A secondary question within the TEF for linked data has to do with estimating matching error if one lacks training data or the ability to perform clerical review. Training data offers a set of true links on which a record linkage algorithm can be tested. Clerical review is the term for manual inspection of potential links to determine if they match or not. Clerical review is usually the gold standard way to evaluate links if the entities refer to people or addresses, such as in the example from Fig. 1.

An example of when clerical review might be impossible is if an analyst links health data from wearable electronic devices to a census probability sample. In that case, manual review of links may prove too difficult to confidently mark links as false-positives, false-negatives, true-positives, or true-negatives. This might be true if the variables used for linking are error prone or if human judgment does not do a good job at determining true match status. Human judgment might also not be useful if no names or strings are used as linking variables, but instead identification numbers or usernames comprise the linking variables. In these settings, a sensitivity analysis for different levels of matching error will prove useful. In the future, a rigorous framework for such sensitivity analyses or methods of expressing confidence in the link states (match vs non-match) deserves careful thought as part of a TEF for linked data.

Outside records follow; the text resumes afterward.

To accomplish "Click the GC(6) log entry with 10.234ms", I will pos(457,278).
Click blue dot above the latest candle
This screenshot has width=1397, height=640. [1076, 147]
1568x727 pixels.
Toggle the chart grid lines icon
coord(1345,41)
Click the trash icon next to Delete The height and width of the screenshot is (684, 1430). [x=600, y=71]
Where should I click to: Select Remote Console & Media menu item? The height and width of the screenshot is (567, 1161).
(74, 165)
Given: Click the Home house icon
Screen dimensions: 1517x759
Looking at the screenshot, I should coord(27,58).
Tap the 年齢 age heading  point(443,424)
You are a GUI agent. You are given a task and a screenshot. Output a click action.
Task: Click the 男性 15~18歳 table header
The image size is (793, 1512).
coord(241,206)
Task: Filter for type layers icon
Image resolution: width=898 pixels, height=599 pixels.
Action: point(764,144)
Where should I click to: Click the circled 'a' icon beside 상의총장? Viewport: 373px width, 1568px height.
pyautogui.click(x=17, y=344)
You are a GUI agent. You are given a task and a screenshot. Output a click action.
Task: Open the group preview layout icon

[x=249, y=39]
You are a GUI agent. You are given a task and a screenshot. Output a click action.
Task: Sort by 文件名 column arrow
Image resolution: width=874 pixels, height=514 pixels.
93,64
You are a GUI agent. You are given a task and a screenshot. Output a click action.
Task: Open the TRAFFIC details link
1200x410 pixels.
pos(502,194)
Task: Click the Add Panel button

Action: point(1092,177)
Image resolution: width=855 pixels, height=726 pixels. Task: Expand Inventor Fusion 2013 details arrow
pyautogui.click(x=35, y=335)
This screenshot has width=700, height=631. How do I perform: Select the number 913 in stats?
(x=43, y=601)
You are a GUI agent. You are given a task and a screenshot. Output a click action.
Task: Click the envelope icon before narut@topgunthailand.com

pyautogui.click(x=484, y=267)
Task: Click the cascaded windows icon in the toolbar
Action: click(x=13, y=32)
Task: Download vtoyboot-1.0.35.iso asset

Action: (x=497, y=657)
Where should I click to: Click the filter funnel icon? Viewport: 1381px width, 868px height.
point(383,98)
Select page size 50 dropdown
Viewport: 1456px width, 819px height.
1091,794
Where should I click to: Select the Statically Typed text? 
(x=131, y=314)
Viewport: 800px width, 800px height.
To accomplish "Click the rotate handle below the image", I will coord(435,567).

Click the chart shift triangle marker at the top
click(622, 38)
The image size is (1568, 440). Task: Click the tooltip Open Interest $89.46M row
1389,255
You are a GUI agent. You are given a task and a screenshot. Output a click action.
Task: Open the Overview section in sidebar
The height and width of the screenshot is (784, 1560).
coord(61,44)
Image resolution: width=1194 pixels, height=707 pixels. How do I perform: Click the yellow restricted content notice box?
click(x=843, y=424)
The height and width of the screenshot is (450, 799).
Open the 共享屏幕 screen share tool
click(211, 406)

Another secondary question in this framework manifests when more than two files are to be linked. As stated earlier, the methodologies for linking two files extend to linking three or more files. However, it is likely that the data structures will differ for the different datasets. Each may have distinct and possibly different error sources. It may be that when linking three files (A, B, and C), a record a ∈ A may be a false-positive link to record b ∈ b but be a false-negative match to record c ∈ C. If records from one dataset are allowed to link to multiple records from the other datasets (not uncommon in record linkage), the errors and their effects can quickly build up. The implications of linking multiple data files, which likely will be more common in the big data climate of the day, must be considered and included in the TEF for linked data. This issue is under consideration, as seen in Kim and Chambers (2015).

This total error framework is critical for record linkage in survey sampling. Record linkage as a method continues to grow and has its own set of questions deserving inspection, such as issues of privacy (see Vatsalan et al., 2017) and how record linkage can fit into artificial intelligence programs, but we leave those questions to others since that is not in the scope of this chapter.

To conclude, record linkage is a technique which despite being in existence for 75 years continues to thrive. The ubiquitous nature of non-probability data in our world demands rigorous methods to analyze it. In the overlap between big data, non-probability samples, and statistical sampling lies record linkage. This is an exciting time to research record linkage as it will play an important role in statistical sampling in the future.